Grace di bawah tekanan mengalami banyak hal.
Kami khawatir bagaimana dia akan mengatasi kesepian ketika, selain Misa hariannya di TV, novenanya, Chronicle, tayangan ulang “I Love Lucy”, menjahit, Patroli TV, dan jurnalnya, dia melahap tumpukan novel yang dia berikan kepada kami berikutnya. membaca.
Kami menjadi teman, berbagi Cabernet saat makan malam, jalan-jalan ke alam, berbagi perhiasan, parfum – lemari pakaian kami.
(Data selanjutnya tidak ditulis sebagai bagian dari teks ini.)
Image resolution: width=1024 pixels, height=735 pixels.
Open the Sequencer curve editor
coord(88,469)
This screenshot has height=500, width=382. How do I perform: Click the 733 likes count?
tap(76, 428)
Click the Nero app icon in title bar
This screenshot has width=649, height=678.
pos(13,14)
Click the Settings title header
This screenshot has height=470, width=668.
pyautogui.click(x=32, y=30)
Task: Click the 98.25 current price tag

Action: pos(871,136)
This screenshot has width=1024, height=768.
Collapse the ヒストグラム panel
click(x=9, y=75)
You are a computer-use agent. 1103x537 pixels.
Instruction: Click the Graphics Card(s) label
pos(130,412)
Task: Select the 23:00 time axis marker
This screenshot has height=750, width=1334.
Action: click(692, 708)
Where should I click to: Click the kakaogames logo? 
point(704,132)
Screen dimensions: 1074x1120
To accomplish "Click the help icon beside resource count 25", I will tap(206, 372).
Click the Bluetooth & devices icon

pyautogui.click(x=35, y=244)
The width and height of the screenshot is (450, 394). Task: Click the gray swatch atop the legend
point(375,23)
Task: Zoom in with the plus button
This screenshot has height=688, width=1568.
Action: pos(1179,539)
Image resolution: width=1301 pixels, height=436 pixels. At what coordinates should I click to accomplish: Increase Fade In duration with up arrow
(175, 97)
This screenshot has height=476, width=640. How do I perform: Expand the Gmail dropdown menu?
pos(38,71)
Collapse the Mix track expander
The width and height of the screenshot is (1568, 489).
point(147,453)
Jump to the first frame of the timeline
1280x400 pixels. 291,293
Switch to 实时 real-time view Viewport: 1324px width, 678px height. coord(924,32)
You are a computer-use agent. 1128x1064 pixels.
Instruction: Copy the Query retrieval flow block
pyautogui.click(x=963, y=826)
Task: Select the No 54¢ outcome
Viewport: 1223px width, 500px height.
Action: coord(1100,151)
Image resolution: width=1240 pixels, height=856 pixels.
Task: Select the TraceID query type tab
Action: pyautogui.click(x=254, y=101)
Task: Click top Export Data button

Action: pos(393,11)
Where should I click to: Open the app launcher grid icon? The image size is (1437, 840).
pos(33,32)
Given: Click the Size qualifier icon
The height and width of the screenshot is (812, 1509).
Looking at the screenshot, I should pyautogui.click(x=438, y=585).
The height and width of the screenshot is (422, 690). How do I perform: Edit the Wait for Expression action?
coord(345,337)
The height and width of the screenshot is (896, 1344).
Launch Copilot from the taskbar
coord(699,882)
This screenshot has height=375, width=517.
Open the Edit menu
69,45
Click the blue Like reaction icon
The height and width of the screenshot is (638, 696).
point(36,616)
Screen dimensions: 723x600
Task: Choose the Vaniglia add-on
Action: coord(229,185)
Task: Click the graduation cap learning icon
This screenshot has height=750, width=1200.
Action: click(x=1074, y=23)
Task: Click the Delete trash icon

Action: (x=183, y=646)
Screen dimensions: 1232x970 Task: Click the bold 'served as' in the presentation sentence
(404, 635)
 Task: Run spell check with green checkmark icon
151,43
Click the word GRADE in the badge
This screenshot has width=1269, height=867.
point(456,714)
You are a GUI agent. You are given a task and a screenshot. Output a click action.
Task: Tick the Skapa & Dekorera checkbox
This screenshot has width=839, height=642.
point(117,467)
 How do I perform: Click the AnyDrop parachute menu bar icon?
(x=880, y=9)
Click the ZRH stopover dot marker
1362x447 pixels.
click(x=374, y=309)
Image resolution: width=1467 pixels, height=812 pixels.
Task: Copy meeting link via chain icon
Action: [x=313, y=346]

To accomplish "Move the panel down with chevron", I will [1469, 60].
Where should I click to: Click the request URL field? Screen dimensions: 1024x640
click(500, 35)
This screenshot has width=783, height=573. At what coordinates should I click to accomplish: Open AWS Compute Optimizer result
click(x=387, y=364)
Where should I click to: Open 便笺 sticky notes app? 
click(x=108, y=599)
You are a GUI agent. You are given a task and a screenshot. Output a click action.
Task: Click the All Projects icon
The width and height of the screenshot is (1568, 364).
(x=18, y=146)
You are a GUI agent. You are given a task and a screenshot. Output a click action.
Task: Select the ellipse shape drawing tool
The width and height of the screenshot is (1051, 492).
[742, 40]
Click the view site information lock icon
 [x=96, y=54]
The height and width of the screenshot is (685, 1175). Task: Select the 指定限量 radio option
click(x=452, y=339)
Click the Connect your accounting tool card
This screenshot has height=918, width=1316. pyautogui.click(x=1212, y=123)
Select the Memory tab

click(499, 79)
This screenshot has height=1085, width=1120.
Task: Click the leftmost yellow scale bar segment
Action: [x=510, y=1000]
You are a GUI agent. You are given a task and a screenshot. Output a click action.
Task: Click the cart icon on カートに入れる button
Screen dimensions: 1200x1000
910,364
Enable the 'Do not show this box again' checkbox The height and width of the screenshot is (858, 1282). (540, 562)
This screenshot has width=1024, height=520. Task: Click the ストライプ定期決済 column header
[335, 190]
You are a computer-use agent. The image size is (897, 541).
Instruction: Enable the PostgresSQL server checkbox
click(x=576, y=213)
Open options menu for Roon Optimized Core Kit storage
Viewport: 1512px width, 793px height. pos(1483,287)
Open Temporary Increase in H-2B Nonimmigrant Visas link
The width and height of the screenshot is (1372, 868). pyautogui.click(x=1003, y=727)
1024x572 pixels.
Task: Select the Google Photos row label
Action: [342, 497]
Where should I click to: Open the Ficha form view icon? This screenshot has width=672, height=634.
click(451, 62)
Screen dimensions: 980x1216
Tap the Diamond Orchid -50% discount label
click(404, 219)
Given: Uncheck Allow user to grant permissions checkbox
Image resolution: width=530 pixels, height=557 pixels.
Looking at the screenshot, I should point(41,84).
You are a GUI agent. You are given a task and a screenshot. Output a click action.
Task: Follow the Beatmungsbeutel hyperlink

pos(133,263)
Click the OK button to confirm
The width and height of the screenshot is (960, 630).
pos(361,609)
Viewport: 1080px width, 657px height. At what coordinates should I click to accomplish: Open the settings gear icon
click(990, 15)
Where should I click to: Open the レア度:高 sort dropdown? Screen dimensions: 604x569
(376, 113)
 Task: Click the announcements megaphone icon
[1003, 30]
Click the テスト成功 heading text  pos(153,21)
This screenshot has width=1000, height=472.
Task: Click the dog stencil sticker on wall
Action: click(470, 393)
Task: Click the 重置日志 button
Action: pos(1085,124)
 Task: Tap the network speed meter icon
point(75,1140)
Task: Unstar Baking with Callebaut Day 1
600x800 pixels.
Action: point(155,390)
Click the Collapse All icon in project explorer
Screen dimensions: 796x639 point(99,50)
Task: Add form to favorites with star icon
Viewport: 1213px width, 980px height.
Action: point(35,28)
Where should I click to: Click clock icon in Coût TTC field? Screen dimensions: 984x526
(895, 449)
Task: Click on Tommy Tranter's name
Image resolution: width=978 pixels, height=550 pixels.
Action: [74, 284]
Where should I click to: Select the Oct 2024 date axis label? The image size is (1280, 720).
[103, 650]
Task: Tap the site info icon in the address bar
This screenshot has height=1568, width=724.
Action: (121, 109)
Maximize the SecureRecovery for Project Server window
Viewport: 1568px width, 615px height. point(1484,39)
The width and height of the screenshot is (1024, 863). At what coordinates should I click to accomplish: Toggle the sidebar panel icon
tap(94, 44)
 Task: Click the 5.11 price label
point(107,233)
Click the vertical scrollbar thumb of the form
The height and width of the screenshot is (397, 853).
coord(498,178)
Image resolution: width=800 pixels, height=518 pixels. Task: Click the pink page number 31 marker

Kami menemukan satu sama lain.
Pada bulan Desember 2006, dia bergabung dengan saya dalam menerima Penghargaan Presiden Filipina untuk Organisasi dan Individu Luar Negeri Filipina yang diberikan kepada Kelompok Penjangkauan Pencegahan KDRT, di mana dia menjadi sukarelawan. Beberapa bulan sebelumnya, UST Thomasians USA menobatkannya sebagai alumni yang luar biasa dan keluarga kami menghormatinya karena menjadi teladan dalam kebajikan, integritas, dan rahmat.
Aku rindu melihat mata ibuku terbuka, merasakan sentuhannya, mendengarkan pianonya, menunjukkan kepadanya bunga anggrek yang bermekaran di dapur, mengajaknya dalam ekspedisi belanja mingguan kami, dan memintanya untuk ikut bersama kami untuk tinggal, namun dalam hatiku aku tahu apa yang akan dia katakan: Serahkan pada Tuhan. – Rappler.com
Rosario M.Querol Jr. menjadi Cherie Querol Moreno, jurnalis, pendidik komunitas, dan sukarelawan yang berbasis di San Francisco Bay Area.